>> START Data

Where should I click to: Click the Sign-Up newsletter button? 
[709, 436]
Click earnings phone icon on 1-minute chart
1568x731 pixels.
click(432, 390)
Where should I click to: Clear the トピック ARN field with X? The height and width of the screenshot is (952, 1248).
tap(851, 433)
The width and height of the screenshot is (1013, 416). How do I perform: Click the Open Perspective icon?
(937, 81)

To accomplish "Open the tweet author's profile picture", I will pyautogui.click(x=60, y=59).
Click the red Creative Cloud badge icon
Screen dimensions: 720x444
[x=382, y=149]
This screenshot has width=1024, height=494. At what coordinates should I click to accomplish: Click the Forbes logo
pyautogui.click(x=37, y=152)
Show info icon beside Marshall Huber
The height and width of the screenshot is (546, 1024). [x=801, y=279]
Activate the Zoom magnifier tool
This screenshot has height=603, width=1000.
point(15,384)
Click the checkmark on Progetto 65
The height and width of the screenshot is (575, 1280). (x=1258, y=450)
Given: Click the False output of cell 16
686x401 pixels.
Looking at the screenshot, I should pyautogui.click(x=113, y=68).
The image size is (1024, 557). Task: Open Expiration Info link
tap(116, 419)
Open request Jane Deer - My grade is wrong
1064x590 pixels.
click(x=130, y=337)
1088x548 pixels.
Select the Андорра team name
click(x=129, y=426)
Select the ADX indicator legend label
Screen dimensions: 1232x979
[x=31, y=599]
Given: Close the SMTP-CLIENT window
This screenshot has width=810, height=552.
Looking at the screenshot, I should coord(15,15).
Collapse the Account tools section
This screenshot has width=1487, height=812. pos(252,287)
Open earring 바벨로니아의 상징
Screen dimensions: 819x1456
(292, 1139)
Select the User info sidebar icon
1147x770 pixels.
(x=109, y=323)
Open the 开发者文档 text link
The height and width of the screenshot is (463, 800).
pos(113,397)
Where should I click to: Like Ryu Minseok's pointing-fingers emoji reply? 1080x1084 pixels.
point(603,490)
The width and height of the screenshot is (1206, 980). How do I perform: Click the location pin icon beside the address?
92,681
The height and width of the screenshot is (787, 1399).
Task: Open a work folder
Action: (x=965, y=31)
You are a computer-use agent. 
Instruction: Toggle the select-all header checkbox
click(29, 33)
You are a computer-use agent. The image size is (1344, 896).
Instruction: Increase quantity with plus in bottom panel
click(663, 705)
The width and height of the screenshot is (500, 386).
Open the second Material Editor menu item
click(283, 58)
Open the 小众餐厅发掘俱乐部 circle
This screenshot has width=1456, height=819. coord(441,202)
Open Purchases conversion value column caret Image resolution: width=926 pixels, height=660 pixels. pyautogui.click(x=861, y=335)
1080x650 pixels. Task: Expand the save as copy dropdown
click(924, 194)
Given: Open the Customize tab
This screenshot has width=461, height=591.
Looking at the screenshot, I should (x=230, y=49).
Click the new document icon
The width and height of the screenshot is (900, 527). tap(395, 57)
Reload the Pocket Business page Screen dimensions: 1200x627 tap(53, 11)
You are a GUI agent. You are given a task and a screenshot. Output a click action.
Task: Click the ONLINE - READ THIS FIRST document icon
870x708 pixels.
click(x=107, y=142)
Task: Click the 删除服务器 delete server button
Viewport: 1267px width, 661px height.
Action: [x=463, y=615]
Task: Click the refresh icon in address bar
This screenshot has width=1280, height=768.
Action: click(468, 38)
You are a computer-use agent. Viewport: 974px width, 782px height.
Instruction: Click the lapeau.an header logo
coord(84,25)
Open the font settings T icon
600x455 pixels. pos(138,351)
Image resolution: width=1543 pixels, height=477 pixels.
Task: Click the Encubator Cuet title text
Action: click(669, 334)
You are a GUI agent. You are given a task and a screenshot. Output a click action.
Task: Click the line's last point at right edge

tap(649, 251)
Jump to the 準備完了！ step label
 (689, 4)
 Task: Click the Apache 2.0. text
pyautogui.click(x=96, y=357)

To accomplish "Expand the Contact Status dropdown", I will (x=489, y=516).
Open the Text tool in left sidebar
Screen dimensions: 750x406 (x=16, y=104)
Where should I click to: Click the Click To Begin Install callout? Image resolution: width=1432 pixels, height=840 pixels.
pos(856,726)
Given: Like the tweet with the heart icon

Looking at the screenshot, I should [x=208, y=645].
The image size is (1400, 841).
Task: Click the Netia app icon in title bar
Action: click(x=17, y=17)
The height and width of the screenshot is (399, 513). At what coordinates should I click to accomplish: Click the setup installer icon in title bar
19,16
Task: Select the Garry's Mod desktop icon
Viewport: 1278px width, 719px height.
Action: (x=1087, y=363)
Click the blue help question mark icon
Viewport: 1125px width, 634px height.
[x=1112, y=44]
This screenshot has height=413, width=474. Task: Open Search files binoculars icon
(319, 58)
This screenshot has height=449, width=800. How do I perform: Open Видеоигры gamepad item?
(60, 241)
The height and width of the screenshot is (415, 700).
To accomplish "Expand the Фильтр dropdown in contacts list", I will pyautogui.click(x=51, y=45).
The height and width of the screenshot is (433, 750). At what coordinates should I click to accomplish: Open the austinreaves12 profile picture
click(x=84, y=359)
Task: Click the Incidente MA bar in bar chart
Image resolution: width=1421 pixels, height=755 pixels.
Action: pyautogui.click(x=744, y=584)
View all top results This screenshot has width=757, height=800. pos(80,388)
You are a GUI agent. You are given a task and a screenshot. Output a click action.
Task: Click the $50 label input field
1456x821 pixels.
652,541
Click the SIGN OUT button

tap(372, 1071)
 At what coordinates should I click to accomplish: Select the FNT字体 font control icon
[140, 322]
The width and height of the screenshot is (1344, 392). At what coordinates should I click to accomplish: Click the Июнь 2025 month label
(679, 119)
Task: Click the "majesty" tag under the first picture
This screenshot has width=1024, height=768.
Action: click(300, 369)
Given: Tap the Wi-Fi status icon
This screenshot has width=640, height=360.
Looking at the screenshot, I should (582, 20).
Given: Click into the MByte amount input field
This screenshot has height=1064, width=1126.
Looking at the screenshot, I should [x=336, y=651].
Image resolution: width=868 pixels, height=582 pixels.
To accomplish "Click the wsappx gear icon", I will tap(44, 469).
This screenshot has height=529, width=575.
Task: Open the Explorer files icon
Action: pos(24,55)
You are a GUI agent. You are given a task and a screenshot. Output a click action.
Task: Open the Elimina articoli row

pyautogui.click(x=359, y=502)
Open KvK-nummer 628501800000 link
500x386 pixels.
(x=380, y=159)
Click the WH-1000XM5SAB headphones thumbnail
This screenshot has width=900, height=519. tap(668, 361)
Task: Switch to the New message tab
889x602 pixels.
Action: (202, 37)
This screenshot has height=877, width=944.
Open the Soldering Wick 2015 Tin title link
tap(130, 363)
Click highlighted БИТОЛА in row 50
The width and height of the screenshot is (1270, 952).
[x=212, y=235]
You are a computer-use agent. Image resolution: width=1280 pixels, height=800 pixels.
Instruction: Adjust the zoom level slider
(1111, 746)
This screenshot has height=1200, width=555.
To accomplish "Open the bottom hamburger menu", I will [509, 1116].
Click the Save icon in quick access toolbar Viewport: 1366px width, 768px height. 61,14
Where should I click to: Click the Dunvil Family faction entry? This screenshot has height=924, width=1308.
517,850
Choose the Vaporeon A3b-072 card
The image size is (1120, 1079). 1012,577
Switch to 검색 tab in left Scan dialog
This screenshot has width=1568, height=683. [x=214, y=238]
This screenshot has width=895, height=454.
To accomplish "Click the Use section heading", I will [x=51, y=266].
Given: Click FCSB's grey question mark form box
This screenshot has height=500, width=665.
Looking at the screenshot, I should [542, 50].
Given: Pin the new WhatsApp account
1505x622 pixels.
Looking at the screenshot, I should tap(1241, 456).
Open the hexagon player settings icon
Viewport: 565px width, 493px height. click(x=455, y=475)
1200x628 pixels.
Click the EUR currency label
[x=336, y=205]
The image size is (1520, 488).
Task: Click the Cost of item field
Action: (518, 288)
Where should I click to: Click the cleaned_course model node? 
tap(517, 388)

>> END Data

● Set exercise
Change "Wi-Fi status icon" to "Bluetooth status icon" in the items that open with the line containing "The height and width of the screenshot is (433, 750)." and close with the line containing "This screenshot has width=900, height=519.". Give those lines again with nothing else altered.

● Finished task
The height and width of the screenshot is (433, 750). At what coordinates should I click to accomplish: Open the austinreaves12 profile picture
click(x=84, y=359)
Task: Click the Incidente MA bar in bar chart
Image resolution: width=1421 pixels, height=755 pixels.
Action: pyautogui.click(x=744, y=584)
View all top results This screenshot has width=757, height=800. pos(80,388)
You are a GUI agent. You are given a task and a screenshot. Output a click action.
Task: Click the $50 label input field
1456x821 pixels.
652,541
Click the SIGN OUT button

tap(372, 1071)
 At what coordinates should I click to accomplish: Select the FNT字体 font control icon
[140, 322]
The width and height of the screenshot is (1344, 392). At what coordinates should I click to accomplish: Click the Июнь 2025 month label
(679, 119)
Task: Click the "majesty" tag under the first picture
This screenshot has width=1024, height=768.
Action: click(300, 369)
Given: Tap the Bluetooth status icon
This screenshot has width=640, height=360.
Looking at the screenshot, I should (582, 20).
Given: Click into the MByte amount input field
This screenshot has height=1064, width=1126.
Looking at the screenshot, I should [x=336, y=651].
Image resolution: width=868 pixels, height=582 pixels.
To accomplish "Click the wsappx gear icon", I will tap(44, 469).
This screenshot has height=529, width=575.
Task: Open the Explorer files icon
Action: pos(24,55)
You are a GUI agent. You are given a task and a screenshot. Output a click action.
Task: Open the Elimina articoli row

pyautogui.click(x=359, y=502)
Open KvK-nummer 628501800000 link
500x386 pixels.
(x=380, y=159)
Click the WH-1000XM5SAB headphones thumbnail
This screenshot has width=900, height=519. tap(668, 361)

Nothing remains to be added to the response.